17th of September, 2008

  1. A conducting sphere is kept at potential V 0. Show that if we embed the sphere in a dielectric that occupies the region z < 0 (figure 1, top), the potential V (r) will stay exactly the same everywhere in space as in the absence of the dielectric! What about configurations (a) and (b) (figure 1, bottom)?

    How will V (r) change if not the potential of the sphere, but its total charge Q is kept at a fixed value?

    (Note: Based on 4.35 and 4.36 in Griffiths’s book.)

    Figure 1: A conducting sphere embedded in a dielectric in various ways.

  2. A dielectric slab is partially inserted between between planar capacitor plates. Find the force acting on the slab of dielectric!
  3. A small cavity is carved inside a large piece of dielectric material. Suppose that there is a uniform electric field, E0, in the dielectric. Find the electric field inside the cavity in the following cases:
    1. The cavity is spherical.
    2. A needle-shaped (long and thin) cavity, parallel to the field.
    3. A wafer-shaped cavity, perpendicular to the field.

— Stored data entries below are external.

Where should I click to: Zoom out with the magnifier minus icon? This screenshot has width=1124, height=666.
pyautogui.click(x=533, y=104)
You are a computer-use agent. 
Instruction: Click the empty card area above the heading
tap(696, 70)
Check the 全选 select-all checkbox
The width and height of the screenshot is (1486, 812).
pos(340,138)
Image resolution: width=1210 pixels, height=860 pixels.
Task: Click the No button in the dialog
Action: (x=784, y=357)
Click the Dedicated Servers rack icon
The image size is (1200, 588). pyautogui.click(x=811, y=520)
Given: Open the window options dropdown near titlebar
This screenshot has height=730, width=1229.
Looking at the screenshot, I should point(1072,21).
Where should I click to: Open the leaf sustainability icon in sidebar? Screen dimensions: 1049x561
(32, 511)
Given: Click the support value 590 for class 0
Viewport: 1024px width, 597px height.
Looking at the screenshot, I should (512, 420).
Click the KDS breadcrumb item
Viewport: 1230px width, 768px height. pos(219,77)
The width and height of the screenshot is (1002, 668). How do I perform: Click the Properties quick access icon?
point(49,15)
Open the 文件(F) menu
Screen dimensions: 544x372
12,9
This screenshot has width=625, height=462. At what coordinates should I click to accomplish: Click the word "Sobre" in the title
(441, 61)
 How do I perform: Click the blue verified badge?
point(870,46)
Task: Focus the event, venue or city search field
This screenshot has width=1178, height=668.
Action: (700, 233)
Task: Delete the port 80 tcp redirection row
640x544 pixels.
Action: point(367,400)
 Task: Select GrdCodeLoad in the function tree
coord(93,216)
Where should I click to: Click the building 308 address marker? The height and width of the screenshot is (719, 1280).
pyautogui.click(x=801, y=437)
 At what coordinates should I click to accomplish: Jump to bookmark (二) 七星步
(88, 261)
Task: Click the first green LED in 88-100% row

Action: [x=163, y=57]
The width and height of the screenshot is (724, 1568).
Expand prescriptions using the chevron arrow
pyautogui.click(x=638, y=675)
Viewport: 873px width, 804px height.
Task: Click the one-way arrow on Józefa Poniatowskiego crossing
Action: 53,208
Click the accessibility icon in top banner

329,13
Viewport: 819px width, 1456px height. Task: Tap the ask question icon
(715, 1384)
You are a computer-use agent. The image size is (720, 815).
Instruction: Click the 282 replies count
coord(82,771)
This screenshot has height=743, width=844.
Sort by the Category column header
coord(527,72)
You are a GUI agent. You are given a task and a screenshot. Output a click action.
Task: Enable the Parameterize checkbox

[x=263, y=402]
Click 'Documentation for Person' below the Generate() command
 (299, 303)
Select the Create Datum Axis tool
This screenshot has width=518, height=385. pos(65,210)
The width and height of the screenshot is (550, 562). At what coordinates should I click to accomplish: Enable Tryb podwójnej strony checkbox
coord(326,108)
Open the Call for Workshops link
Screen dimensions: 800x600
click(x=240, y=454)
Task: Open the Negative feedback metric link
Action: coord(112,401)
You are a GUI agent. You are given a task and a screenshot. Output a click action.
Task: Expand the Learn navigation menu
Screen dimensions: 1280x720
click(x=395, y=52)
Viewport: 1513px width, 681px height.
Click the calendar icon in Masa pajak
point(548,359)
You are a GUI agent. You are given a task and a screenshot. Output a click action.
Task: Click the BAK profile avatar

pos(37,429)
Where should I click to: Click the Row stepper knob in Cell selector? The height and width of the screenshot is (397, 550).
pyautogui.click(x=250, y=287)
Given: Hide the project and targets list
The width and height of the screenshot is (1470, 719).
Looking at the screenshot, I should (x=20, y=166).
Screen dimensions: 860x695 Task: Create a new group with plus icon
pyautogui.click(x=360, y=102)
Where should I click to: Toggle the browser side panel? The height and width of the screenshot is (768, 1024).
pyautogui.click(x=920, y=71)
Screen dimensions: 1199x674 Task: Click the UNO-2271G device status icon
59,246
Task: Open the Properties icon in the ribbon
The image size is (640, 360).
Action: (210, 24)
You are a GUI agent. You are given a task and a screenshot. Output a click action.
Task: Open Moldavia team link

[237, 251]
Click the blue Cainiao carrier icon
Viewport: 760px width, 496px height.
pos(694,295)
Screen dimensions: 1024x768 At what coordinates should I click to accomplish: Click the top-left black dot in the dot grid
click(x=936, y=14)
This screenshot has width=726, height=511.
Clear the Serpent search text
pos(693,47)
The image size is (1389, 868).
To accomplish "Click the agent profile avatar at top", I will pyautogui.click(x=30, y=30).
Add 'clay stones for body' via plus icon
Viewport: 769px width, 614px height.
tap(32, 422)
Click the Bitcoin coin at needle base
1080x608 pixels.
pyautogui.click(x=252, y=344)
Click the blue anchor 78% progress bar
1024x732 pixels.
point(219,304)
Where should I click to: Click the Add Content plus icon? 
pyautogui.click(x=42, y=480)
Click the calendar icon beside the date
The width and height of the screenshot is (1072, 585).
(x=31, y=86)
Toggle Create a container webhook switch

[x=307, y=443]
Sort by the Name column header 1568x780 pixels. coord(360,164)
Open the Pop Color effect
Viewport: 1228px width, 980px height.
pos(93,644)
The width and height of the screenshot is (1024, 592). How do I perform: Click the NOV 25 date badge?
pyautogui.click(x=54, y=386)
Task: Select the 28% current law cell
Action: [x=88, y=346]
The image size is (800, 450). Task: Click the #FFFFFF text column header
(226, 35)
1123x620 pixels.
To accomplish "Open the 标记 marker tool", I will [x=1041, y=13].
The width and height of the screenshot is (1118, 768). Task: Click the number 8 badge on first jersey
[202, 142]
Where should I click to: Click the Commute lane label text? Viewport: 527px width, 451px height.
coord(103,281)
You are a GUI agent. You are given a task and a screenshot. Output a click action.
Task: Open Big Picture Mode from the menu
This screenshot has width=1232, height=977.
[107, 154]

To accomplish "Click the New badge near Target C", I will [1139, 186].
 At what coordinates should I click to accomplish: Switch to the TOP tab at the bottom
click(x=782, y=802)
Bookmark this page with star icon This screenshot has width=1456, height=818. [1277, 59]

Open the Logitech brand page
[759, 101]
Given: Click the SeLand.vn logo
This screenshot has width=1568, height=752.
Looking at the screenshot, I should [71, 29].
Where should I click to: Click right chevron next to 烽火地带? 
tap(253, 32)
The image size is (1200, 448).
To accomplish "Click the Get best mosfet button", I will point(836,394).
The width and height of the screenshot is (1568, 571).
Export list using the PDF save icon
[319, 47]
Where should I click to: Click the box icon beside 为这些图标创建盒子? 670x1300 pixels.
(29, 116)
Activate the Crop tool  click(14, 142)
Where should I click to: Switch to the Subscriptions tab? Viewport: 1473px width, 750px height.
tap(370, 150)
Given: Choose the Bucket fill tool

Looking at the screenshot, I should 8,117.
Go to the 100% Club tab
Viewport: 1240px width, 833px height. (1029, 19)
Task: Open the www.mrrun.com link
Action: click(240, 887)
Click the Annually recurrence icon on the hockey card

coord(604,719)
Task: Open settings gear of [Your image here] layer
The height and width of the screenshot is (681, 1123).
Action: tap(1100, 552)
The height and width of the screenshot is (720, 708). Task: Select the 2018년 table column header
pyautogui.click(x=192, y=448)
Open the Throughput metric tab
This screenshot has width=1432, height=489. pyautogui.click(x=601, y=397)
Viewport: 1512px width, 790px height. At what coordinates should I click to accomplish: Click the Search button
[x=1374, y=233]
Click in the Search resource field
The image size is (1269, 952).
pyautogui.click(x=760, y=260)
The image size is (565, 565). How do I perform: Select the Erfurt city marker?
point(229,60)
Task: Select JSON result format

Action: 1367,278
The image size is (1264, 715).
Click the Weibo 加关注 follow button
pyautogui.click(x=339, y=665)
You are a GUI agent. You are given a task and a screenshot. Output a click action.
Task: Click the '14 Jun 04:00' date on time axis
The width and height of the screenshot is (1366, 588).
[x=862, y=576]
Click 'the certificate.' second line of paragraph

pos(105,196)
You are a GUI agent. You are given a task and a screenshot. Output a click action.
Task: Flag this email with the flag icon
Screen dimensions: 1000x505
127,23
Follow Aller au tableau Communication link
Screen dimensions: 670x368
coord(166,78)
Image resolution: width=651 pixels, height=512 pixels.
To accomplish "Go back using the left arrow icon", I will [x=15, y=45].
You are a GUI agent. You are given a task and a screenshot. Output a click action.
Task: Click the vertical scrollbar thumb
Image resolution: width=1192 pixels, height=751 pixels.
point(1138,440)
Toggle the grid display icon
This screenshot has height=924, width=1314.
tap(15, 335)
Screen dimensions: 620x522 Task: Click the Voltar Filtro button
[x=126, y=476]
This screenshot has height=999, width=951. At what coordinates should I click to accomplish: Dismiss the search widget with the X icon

    (Problem 4.16 in Griffiths’s book.)

  4. An emulsion is a mechanical mixture of two unblendable fluids. Consider an emulsion where droplets of a fluid of permittivity ε1 are dispersed in a fluid of permittivity ε0. The droplets amount to a fraction β of the total volume of the emulsion. Find the net permittivity of the emulsion!
  5. We have a magnetic field whose magnitude is linearly varying in a direction perpendicular to the field lines: B = (B0 + kx)z^.
    1. Qualitatively describe the motion of a charged particle in this field.
    2. Find an approximate formula for the drift velocity. Assume that in the region where the particle is moving |B - B0| B0.